While accounting novices may still find the going somewhat rough, as is the case when working with any accounting program, Peachtree makes the process as painless as possible. The software also provides helpful tutorials that explain how to perform such tasks as working with vendors and employees, entering data and more. Peachtree has the strongest inventory features of any program in its class. There are tools for tracking assemblies; accepting partial shipments; handling drop shipments; assigning multiple pricing levels; defining preferred vendors; tracking weight, SKU and buyer IDs; creating master items and assigning related sub-stock items; making global changes to price levels; adjusting pricing by percentage and support for LIFO, FIFO as well as average costing. Companies that manufacture goods will definitely want to consider Peachtree. On the other hand, retail and service businesses may or may not be able to take advantage of these powerful features.

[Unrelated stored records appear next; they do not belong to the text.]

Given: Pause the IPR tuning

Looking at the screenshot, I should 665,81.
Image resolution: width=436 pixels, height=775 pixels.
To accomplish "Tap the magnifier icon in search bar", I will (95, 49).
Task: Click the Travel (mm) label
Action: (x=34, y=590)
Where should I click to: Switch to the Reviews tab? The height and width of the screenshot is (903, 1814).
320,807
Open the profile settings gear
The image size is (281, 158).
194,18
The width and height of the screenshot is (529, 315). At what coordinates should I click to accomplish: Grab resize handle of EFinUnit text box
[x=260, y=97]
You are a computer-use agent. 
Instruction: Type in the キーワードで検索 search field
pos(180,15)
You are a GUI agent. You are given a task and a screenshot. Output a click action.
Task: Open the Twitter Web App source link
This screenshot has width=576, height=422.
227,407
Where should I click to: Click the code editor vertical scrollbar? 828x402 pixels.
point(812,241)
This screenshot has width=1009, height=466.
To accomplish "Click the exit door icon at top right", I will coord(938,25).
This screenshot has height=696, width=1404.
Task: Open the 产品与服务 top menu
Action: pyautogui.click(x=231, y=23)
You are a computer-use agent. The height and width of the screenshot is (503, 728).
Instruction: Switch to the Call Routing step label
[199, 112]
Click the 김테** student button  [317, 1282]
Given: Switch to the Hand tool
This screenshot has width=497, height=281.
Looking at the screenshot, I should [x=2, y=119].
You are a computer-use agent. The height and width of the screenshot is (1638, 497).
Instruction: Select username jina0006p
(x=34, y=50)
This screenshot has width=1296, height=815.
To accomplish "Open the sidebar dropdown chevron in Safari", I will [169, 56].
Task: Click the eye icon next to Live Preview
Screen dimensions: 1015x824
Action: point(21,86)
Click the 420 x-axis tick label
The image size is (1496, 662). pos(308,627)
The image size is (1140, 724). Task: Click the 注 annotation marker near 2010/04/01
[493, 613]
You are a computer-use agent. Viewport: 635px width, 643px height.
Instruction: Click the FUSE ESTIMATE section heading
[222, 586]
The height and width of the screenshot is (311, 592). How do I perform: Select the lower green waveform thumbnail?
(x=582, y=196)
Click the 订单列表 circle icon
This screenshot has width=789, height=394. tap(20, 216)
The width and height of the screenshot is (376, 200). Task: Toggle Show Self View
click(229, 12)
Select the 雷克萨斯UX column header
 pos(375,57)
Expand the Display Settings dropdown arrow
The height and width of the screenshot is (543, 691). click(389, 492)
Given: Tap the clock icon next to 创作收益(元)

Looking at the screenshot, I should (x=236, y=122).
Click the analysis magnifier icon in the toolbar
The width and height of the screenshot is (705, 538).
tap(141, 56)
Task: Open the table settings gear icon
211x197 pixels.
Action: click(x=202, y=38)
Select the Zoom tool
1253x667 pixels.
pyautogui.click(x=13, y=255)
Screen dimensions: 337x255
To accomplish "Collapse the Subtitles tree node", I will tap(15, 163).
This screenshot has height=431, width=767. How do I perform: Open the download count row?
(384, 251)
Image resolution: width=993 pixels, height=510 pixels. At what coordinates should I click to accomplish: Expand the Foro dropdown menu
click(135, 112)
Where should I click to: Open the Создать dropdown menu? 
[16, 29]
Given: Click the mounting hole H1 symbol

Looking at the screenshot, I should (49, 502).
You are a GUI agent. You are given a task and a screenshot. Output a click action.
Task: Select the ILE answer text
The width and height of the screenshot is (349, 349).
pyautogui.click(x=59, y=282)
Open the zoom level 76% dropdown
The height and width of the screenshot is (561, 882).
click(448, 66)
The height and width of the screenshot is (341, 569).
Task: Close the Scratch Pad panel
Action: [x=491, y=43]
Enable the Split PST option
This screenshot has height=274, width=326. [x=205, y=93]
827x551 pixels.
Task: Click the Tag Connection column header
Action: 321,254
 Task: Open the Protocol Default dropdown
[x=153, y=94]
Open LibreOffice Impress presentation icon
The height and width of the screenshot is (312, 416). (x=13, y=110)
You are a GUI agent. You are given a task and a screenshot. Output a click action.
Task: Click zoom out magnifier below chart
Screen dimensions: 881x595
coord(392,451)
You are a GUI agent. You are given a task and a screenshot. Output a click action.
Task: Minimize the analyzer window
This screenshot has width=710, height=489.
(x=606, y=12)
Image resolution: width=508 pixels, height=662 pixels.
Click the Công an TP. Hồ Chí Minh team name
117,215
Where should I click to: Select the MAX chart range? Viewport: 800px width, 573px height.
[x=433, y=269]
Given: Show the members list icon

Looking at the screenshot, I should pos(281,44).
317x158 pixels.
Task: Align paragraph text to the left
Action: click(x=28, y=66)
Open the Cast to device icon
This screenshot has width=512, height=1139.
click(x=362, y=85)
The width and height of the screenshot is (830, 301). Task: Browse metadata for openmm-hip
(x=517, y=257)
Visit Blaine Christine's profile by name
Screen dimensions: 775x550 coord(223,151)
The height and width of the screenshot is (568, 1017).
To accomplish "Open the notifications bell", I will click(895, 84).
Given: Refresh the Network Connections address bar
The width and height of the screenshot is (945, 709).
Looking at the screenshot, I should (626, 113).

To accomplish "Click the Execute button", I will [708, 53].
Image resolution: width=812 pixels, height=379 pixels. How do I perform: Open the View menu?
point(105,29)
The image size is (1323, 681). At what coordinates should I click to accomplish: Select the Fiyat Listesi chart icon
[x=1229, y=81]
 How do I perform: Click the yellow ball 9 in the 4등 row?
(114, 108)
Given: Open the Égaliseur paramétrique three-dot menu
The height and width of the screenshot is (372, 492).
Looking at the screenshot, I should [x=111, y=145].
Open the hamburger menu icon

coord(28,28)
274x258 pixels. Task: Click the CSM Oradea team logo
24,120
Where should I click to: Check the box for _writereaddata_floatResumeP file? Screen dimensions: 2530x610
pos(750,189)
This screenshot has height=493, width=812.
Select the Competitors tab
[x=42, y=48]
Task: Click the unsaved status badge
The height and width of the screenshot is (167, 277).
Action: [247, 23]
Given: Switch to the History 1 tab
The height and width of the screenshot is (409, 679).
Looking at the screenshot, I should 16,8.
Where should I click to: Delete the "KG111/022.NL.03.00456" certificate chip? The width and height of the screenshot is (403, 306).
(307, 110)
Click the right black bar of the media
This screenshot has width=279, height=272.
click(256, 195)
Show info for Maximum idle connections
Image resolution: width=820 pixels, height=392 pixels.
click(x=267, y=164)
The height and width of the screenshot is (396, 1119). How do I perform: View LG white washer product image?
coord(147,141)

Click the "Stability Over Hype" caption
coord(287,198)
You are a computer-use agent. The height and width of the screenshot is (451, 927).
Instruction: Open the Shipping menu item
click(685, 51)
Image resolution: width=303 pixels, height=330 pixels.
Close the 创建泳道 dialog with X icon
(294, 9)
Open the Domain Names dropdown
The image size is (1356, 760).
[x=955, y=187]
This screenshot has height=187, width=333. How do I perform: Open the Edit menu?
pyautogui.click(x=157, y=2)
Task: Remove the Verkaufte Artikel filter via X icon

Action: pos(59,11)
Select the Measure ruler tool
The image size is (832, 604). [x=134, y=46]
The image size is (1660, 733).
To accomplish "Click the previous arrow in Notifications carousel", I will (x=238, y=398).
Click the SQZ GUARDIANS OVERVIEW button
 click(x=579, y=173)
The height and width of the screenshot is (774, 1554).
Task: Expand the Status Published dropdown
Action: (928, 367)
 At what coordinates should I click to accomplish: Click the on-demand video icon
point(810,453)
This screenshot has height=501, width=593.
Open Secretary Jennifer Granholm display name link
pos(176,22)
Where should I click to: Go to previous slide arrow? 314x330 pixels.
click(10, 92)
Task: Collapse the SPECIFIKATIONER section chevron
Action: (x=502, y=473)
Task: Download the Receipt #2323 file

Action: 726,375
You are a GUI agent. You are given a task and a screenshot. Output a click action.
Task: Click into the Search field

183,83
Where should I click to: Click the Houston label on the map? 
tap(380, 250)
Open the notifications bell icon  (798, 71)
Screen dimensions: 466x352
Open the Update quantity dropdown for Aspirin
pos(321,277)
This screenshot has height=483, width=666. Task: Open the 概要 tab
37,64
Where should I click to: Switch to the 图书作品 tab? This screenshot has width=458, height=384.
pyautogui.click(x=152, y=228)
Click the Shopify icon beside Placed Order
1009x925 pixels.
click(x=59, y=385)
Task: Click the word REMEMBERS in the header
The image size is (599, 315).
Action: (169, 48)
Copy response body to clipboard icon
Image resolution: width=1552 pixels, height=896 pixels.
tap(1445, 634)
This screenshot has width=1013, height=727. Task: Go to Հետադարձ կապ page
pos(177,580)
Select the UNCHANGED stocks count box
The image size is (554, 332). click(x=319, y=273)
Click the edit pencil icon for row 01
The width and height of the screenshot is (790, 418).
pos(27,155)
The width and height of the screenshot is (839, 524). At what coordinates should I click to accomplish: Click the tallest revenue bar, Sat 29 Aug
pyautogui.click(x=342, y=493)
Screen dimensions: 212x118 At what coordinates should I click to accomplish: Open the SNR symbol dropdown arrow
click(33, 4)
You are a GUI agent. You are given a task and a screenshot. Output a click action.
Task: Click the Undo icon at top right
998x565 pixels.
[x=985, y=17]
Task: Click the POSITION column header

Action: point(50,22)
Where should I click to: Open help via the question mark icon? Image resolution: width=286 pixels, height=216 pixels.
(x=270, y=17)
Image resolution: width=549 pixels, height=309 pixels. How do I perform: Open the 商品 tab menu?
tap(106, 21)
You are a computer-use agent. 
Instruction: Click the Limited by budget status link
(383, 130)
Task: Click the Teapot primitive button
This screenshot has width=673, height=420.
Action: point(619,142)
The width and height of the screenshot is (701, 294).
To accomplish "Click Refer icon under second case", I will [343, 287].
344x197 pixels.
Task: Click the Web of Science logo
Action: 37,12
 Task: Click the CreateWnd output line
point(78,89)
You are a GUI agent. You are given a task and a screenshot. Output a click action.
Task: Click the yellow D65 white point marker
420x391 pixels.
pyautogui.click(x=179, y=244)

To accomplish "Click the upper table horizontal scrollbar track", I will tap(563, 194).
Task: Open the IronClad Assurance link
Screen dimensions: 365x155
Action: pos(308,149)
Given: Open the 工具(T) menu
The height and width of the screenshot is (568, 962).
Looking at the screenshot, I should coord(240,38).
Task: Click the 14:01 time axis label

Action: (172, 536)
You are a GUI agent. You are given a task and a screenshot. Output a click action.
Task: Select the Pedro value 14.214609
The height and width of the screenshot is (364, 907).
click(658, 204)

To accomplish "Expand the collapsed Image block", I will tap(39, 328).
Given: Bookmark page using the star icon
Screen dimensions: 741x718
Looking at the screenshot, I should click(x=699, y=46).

The software continues to offer intuitive and powerful payroll features that can account for salaried, hourly and tipped employees; distribute pay using up to 20 levels and can configure a 401(k) plan, and track vacation and sick time. A helpful Payroll Tax Update Service can maintain compliance at additional cost, and Peachtree also has a useful direct deposit service that's available through a subscription. On the downside, Peachtree lacks a full payroll service to assist companies with payroll. However, the company says that capability is under development.
Peachtree has always prided itself on its networking capabilities, but curiously, the company recommends that businesses limit access to a maximum of five concurrent users. Companies can buy two value packs, each of which offers support for five networked users; using both will support ten users. However, Peachtree stands by its recommended maximum of five users at a time.
Other strengths include thorough reporting features with some 140 customizable reports and financial statements; time and billing features and a module to track fixed assets. The program's interface is intuitive and easy to use and offers graphical flowcharts that depict the accounting processes and serve menu options. The software continues to offer excellent summaries that provide business users with information at a glance that may be "drilled-down" to view the supporting, underlying data.
Peachtree offers various services at extra cost. The useful ACT! Link for Peachtree links the accounting package with the popular ACT! contact manager to synchronize data so sales departments may view customer and vendor information from within ACT!. Companies that want to create web sites and make sales via the internet can use the Peachtree WebsiteCreator Pro and Peachtree Website Trader. Notably, WebsiteCreator Pro creates an online catalog based on the inventory information stored in Peachtree, and the Website Trader imports orders into the accounting program. Finally, Peachtree offers an online service that backs up data on its servers.
Adding It Up
Peachtree, while not exactly the 800-pound gorilla in the accounting world, is a strong contender with powerful features that often exceed those of the competition. Manufacturing businesses should strongly consider Peachtree, while service and retail businesses will want to weigh the pros and cons and look at the competition. And unless a company needs the new features, an upgrade is probably not necessary.
Peachtree comes in First, Standard, Complete, Premium and Accounting versions. Peachtree First Accounting 2004 has an estimated retail price of $99.99. Peachtree Accounting 2004 has an estimated retail price of $199.99. Peachtree Complete Accounting 2004 has an estimated retail price of $299.99. A multi-user version is available for $699.99. Peachtree Premium Accounting 2004 and Peachtree Premium Accounting 2004 - Accountant's Edition each have an estimated retail price of $499. Multi-user versions are available for $999.99.